INTESTINAL LEIOMYOMA/ LEIOMYOSARCOMA

Intestinal leiomyomas and leiomyosarcomas are connective tissue tumors that usually form a distinct mass and are primarily found in the small intestine and stomach of older dogs. Primary clinical signs are intestinal hemorrhage, iron deficiency anemia, and obstruction. They can also cause hypoglycemia as a paraneoplastic effect. Diagnosis requires demonstration of neoplastic cells. Evaluation of ultrasound-guided fine-needle aspirate may be diagnostic, but these tumors do not exfoliate as readily as many carcinomas or lymphomas, and biopsy is often necessary. Surgical excision may be curative if there are no metastases. Metastases make the prognosis poor, although some animals are palliated by chemotherapy.

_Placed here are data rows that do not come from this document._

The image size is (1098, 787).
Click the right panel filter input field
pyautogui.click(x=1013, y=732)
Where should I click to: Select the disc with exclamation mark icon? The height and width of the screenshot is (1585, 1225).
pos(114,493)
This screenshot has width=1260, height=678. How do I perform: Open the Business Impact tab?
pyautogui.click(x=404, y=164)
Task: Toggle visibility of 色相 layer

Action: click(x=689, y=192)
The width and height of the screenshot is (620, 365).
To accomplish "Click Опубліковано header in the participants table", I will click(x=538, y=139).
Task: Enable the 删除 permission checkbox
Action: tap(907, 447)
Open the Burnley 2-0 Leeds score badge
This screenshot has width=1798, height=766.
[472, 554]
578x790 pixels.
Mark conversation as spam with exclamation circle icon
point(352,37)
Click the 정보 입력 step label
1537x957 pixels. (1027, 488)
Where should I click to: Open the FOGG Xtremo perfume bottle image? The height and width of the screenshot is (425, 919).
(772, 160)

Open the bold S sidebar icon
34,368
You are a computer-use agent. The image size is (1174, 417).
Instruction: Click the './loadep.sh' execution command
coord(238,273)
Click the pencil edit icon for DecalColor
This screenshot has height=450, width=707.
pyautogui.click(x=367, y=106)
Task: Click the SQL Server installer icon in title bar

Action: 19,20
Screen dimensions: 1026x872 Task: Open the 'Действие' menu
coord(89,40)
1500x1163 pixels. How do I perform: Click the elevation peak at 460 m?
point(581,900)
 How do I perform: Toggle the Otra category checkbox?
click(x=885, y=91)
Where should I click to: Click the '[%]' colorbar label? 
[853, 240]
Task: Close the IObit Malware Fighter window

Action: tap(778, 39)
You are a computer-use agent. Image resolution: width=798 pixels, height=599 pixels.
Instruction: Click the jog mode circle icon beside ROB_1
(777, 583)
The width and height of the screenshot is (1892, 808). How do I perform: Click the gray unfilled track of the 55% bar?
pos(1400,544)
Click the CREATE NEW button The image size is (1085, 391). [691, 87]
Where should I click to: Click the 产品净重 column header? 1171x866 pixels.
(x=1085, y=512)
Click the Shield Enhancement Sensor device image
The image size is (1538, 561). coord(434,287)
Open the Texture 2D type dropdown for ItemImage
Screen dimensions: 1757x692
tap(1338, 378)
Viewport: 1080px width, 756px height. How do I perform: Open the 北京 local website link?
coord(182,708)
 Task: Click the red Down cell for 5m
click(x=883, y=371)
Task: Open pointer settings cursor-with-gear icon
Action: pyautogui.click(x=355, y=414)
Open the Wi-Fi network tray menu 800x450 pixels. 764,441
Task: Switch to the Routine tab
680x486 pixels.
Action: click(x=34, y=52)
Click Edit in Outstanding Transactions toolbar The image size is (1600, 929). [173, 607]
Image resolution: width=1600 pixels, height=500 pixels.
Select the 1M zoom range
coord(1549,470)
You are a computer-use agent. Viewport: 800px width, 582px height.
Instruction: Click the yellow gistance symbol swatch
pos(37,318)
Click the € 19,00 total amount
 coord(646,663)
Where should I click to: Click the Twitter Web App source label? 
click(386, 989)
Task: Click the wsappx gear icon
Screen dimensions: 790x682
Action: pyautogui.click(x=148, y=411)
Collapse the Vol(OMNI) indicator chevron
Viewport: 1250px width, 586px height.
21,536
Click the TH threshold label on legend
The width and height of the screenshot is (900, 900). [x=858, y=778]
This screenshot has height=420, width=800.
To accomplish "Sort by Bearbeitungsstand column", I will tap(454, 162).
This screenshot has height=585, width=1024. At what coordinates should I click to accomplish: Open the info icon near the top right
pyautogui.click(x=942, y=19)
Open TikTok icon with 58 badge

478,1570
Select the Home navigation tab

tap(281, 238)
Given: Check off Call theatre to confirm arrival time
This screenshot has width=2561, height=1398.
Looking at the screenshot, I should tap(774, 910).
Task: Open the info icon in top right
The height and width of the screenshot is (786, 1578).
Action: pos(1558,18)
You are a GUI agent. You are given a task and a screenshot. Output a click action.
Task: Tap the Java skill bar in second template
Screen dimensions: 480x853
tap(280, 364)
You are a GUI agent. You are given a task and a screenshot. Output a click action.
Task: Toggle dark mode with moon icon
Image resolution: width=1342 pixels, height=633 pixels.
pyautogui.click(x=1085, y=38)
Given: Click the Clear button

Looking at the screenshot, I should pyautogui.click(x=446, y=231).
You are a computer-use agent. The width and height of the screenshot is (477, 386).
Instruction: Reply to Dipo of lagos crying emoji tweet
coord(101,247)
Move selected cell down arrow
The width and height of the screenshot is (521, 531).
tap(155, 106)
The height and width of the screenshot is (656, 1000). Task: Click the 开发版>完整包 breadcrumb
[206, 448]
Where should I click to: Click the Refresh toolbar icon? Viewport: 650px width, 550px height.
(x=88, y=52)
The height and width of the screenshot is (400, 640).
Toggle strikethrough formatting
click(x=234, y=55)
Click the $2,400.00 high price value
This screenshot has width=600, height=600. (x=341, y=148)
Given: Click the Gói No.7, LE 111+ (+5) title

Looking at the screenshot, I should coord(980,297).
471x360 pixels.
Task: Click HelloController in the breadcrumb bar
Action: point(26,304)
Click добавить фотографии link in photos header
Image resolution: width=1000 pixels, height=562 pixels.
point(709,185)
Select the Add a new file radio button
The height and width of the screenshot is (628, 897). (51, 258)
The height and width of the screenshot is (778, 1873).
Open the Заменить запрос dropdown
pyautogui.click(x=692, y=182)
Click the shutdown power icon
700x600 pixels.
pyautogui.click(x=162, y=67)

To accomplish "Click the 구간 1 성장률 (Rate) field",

INFLAMMATION OF THE LARGE INTESTINE

ACUTE COLITIS/PROCTITIS

Etiology

Acute colitis has many causes (e.g., bacteria, diet, parasites). The underlying cause is seldom diagnosed because this problem tends to be self-limiting. Acute proctitis probably has similar causes but may also be secondary to passage of a rough foreign object that traumatizes the rectal mucosa.

Clinical Features

Animals with acute colitis, which is more common in dogs than in cats, often feel good despite large bowel diarrhea (i.e., hematochezia, fecal mucus, tenesmus). Vomiting occurs infrequently. The major clinical signs of acute proctitis are constipation, tenesmus, hematochezia, dyschezia, and/or depression.

Diagnosis

Rectal examination is important; animals with acute colitis may have rectal discomfort and/or hematochezia. Eliminating obvious causes (e.g., diet, parasites) and resolving the problem with symptomatic therapy allow the clinician to make a presumptive diagnosis. Colonoscopy and biopsy are definitive but seldom performed or needed unless the initial presentation is unduly severe. Rectal examination of animals with acute proctitis may reveal roughened, thick, and/or obviously ulcerated mucosa. Proctoscopy and rectal mucosal biopsy are definitive but seldom required.

Treatment

Symptomatic therapy is typically sufficient because acute proctitis and colitis are usually idiopathic. Withholding food for 24 to 36 hours lessens the severity of clinical signs. The animal should then be fed small amounts of a bland diet (e.g., cottage cheese and rice) with or without fiber. After resolution of the clinical signs, the animal may be gradually returned to its original diet. Areas of anal excoriation should be cleansed, and an antibiotic-corticosteroid ointment should be applied. Most animals recover within 1 to 3 days. For proctitis, stool softeners and broad-spectrum antimicrobial therapy effective against anaerobic bacteria may also be used.

Prognosis

The prognosis for idiopathic disease is good.

CHRONIC COLITIS

For a discussion of chronic colitis, see p. 459.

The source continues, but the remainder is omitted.